Relatório Delors, prevendo as fases da união monetária. Em

1992, firmou-se o Tratado de Maastricht, base jurídica da nova

moeda.

O euro não é apenas o resultado de paciente trabalho de

construção institucional. Integra algo mais ousado do que uma

união monetária. É na verdade um grandioso projeto de união

política, com a Alemanha à frente no papel de força motriz.

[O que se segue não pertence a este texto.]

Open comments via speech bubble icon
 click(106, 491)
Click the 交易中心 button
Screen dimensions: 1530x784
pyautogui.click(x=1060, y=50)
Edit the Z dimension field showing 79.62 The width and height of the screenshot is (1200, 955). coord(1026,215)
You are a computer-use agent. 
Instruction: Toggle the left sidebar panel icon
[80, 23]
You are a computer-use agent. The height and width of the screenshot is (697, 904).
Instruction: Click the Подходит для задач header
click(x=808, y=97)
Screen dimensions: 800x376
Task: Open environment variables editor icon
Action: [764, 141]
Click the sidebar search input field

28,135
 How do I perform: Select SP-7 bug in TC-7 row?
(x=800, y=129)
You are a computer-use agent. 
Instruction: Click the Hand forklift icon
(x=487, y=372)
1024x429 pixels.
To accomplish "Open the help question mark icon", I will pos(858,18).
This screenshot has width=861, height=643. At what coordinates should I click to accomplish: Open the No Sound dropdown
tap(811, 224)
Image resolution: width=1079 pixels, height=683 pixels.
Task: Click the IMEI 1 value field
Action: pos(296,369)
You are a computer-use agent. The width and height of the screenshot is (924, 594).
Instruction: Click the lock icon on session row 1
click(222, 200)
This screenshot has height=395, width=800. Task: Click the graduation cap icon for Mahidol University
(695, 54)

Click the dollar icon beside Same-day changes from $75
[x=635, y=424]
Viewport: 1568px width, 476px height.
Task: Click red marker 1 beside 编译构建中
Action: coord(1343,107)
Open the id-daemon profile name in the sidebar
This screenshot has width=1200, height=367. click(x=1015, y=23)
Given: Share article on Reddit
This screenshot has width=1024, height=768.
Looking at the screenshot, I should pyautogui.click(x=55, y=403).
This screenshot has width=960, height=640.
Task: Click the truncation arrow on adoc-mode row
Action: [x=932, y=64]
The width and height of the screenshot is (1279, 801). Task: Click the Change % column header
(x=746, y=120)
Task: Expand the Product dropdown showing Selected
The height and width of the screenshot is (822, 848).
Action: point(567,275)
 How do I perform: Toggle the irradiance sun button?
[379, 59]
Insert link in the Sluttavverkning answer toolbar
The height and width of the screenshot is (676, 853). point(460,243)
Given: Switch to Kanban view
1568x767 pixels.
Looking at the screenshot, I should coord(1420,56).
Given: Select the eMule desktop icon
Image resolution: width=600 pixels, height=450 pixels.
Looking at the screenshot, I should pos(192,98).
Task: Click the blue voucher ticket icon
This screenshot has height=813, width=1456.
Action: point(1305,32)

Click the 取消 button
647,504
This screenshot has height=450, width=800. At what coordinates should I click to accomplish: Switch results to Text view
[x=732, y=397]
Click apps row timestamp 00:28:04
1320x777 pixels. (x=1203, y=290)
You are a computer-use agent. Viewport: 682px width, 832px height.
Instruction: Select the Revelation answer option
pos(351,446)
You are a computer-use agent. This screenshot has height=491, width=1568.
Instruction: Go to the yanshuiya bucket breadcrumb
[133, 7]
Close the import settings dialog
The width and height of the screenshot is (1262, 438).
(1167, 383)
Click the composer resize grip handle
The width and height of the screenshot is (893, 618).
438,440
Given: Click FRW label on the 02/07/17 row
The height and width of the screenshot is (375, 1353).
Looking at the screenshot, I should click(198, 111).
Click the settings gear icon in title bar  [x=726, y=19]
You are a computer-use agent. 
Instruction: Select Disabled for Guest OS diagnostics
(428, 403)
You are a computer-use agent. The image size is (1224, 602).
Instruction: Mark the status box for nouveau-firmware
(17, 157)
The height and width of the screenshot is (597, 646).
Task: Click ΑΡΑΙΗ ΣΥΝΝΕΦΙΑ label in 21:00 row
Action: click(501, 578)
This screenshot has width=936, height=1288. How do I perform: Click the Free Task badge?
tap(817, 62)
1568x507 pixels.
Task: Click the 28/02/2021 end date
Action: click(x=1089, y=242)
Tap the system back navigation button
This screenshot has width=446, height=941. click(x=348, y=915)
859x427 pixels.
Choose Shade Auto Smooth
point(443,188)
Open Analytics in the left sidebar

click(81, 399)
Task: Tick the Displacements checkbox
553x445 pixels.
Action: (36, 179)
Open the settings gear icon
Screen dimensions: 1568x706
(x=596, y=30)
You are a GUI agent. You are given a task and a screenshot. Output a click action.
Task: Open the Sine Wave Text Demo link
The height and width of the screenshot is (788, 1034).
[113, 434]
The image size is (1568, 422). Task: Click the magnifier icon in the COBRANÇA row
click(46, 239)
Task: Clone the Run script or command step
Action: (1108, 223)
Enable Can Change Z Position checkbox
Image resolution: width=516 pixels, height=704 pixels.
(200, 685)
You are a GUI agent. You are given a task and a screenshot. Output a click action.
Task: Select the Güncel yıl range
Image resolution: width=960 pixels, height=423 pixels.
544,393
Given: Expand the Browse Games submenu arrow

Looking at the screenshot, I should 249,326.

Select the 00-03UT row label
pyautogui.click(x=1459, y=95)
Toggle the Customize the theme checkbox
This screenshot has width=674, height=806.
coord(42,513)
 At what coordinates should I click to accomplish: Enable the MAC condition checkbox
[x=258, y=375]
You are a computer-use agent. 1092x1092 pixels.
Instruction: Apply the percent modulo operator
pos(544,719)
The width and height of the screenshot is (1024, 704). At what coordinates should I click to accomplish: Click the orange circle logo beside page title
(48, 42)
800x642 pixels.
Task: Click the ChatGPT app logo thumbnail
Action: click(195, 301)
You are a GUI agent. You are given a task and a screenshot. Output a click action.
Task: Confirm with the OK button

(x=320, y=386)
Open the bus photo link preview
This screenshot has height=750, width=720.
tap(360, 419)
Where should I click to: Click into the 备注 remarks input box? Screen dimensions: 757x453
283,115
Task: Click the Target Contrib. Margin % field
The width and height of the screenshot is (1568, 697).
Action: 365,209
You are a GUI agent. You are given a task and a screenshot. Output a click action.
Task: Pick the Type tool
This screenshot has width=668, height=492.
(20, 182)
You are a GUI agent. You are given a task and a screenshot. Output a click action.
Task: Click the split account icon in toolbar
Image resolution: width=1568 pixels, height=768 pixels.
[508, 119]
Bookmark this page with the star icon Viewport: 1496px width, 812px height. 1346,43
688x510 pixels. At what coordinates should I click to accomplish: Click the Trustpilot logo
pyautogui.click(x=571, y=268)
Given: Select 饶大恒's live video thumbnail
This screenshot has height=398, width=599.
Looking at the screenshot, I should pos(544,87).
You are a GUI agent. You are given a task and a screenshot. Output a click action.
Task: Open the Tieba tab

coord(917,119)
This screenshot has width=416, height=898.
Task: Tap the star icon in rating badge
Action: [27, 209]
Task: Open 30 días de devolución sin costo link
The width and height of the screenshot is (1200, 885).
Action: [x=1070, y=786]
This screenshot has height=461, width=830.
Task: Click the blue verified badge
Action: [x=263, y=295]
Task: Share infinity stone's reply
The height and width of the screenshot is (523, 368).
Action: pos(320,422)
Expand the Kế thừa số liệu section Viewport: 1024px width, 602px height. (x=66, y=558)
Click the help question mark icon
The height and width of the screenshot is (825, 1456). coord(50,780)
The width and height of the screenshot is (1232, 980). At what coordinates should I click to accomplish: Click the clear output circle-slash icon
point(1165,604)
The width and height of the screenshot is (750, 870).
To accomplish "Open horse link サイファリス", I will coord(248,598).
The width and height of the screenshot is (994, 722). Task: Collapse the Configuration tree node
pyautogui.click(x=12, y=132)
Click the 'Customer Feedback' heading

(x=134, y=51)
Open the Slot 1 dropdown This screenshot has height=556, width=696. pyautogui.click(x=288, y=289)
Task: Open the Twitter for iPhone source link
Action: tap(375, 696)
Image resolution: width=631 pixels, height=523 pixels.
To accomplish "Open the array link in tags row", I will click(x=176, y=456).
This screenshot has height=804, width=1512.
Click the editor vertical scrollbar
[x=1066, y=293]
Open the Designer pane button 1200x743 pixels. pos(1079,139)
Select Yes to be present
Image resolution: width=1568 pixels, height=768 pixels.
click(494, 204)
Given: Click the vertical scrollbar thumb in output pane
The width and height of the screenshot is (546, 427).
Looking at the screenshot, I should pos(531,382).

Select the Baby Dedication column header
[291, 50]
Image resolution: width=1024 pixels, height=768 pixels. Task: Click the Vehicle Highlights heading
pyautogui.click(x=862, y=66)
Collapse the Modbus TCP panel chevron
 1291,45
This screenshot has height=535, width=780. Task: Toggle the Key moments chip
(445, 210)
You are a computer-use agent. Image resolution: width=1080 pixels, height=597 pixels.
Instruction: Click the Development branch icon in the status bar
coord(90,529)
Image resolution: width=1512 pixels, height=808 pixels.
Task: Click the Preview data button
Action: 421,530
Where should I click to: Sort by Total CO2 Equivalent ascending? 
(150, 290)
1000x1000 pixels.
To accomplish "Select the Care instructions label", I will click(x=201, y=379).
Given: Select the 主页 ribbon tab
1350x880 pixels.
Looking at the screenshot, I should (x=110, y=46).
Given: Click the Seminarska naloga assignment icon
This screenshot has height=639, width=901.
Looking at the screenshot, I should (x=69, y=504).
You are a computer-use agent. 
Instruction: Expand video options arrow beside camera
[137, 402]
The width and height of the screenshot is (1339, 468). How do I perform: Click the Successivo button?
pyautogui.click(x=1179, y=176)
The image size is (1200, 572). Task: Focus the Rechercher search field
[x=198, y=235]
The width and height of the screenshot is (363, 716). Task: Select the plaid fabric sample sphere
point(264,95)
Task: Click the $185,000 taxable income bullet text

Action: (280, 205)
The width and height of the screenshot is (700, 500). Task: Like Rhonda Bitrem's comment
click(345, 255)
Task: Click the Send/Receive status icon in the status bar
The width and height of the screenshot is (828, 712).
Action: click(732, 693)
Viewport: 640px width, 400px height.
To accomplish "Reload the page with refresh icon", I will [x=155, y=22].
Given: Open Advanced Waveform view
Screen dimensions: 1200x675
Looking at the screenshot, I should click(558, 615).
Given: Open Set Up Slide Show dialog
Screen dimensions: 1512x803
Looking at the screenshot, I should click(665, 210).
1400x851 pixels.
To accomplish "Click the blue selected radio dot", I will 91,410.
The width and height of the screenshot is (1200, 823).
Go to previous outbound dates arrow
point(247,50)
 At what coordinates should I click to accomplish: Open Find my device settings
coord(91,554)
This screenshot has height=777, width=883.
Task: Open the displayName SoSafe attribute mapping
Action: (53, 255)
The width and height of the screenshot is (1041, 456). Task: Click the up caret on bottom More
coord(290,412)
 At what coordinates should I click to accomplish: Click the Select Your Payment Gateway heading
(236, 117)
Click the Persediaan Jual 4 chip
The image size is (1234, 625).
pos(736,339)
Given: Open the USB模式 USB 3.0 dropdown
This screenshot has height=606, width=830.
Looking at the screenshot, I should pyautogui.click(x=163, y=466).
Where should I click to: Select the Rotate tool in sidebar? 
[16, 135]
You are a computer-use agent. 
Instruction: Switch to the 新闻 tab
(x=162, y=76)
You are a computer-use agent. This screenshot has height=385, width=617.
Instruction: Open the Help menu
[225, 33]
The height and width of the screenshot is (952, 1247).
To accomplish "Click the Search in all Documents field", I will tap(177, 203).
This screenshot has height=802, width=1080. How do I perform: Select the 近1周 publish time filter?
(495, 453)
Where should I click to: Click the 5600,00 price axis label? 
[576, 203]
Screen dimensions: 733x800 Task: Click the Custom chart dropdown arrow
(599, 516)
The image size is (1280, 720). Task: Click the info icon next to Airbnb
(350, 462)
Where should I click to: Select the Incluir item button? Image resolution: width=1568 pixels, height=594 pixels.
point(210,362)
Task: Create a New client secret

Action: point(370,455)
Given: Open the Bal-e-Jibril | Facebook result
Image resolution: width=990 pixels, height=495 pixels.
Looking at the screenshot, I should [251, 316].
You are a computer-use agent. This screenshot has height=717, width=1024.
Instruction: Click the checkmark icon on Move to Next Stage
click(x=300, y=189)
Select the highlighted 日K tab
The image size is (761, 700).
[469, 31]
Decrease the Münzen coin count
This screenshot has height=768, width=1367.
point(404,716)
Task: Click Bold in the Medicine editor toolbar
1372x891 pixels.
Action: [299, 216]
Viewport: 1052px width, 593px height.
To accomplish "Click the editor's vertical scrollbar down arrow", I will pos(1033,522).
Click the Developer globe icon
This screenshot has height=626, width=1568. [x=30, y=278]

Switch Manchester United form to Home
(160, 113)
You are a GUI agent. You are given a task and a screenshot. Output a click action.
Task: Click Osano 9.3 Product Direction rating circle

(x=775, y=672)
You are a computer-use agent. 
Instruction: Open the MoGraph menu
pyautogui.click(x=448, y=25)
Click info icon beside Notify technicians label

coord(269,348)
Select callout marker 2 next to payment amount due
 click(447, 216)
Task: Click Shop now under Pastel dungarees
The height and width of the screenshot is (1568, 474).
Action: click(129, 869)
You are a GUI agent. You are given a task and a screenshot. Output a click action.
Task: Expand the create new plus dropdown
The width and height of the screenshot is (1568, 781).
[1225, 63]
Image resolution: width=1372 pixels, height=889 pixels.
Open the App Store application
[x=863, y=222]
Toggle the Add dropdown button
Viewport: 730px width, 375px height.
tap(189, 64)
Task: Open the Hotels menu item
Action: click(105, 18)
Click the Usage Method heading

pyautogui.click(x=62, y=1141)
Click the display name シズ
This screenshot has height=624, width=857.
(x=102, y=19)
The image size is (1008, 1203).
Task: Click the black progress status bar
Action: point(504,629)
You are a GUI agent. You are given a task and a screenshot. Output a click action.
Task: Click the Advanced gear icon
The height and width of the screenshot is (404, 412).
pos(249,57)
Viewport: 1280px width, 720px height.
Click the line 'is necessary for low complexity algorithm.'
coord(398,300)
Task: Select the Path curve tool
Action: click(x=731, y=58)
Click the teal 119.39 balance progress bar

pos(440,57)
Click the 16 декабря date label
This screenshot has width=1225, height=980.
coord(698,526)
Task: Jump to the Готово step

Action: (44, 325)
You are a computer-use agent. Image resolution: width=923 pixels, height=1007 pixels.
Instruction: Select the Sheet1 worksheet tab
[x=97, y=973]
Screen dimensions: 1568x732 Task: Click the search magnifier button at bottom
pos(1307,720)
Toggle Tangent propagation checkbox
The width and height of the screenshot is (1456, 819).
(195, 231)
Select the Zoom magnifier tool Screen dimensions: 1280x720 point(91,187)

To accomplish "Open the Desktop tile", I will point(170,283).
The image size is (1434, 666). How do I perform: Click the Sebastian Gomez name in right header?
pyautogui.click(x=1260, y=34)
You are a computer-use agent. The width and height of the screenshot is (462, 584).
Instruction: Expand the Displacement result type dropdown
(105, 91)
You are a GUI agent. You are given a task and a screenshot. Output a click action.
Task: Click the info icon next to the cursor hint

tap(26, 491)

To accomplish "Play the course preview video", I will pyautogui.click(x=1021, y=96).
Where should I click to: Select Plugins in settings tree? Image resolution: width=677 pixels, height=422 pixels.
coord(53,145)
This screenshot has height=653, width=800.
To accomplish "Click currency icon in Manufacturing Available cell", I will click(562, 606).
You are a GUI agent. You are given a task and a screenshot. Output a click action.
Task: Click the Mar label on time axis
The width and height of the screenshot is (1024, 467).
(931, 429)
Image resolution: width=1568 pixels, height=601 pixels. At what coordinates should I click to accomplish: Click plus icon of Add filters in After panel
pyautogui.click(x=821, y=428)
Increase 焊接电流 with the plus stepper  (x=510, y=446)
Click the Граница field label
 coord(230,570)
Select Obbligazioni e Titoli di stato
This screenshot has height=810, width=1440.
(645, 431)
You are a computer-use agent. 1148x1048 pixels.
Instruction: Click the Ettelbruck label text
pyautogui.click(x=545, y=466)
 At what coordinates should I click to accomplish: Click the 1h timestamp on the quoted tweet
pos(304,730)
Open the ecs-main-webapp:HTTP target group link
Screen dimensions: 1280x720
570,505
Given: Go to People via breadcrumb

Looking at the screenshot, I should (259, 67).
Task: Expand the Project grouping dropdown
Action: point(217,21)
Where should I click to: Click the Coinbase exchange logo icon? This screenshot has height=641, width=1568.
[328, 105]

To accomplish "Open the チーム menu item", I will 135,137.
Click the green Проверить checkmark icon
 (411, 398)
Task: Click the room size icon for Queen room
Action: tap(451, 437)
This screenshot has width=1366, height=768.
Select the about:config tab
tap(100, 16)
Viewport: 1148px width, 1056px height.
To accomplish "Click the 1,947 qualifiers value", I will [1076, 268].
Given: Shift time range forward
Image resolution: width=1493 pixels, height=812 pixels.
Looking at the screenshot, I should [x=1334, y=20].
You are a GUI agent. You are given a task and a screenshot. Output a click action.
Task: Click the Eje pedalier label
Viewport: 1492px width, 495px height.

O chanceler Helmut Kohl, reconhecido como o grande baluarte

da união monetária, certa vez disse que os alemães precisavam

dela para controlar a si próprios e nunca mais embarcar em

trágicas aventuras expansionistas.

Os alemães, como disse recentemente a revista "The Economist",

resolveram trocar sua forte moeda, o marco, pelo futuro euro,

para "provar aos nervosos vizinhos seu permanente compromisso

com a integração".

Os franceses, como os alemães, exaltam o objetivo político do

projeto. Para Giscard D'Estaing e Helmut Schmidt, em artigo no

"O Estado de S. Paulo" (26/10/ 97), "quando o euro se tornar um

sucesso estável, teremos dado grandes passos rumo ao objetivo

político da união dos Estados europeus".

Os italianos surpreenderam. Temia-se que seu complicado sistema

partidário dificultasse o ajuste fiscal necessário ao seu

enquadramento. O medo de perder status caso não se juntassem

aos alemães e franceses criou o ambiente que permitiu ao

primeiro-ministro Romano Prodi mobilizar a classe política a

aprovar o ajuste.

Na Espanha, em Portugal e na Irlanda o entusiasmo com a nova

moeda é geral. Todos ganharam com a adesão à União Européia,

principalmente com as transferências para financiar investimentos

em infra-estrutura.

O compromisso político de todos os países com a moeda única

está refletido no poder explícito que se delegou ao Banco Central

Europeu (BCE) para defendê-la.

É a primeira vez que um grupo tão importante de países renuncia à

soberania sobre a gestão macroeconômica e a transfere para uma

autoridade supranacional. O fato de alguns dos atuais líderes de

esquerda defenderem uma contraposição política ao poder do

BCE não diminui o valor dessa decisão.

Em matéria especial sobre o euro (11/4/98), a mesma "The

Economist", que jamais apoiou a idéia, rotulou a nova moeda de

"uma aventura assustadoramente grande". O desafio, assim, é usar

o forte componente político do projeto para realizar as reformas

que o viabilizem. É esperar para ver, mas parece exagero apostar

no fracasso.

² ²

Mailson da Nóbrega, 56, ex-ministro da Fazenda (governo José Sarney),

sócio da Tendências Consultoria Integrada, escreve às sextas-feiras nesta

coluna.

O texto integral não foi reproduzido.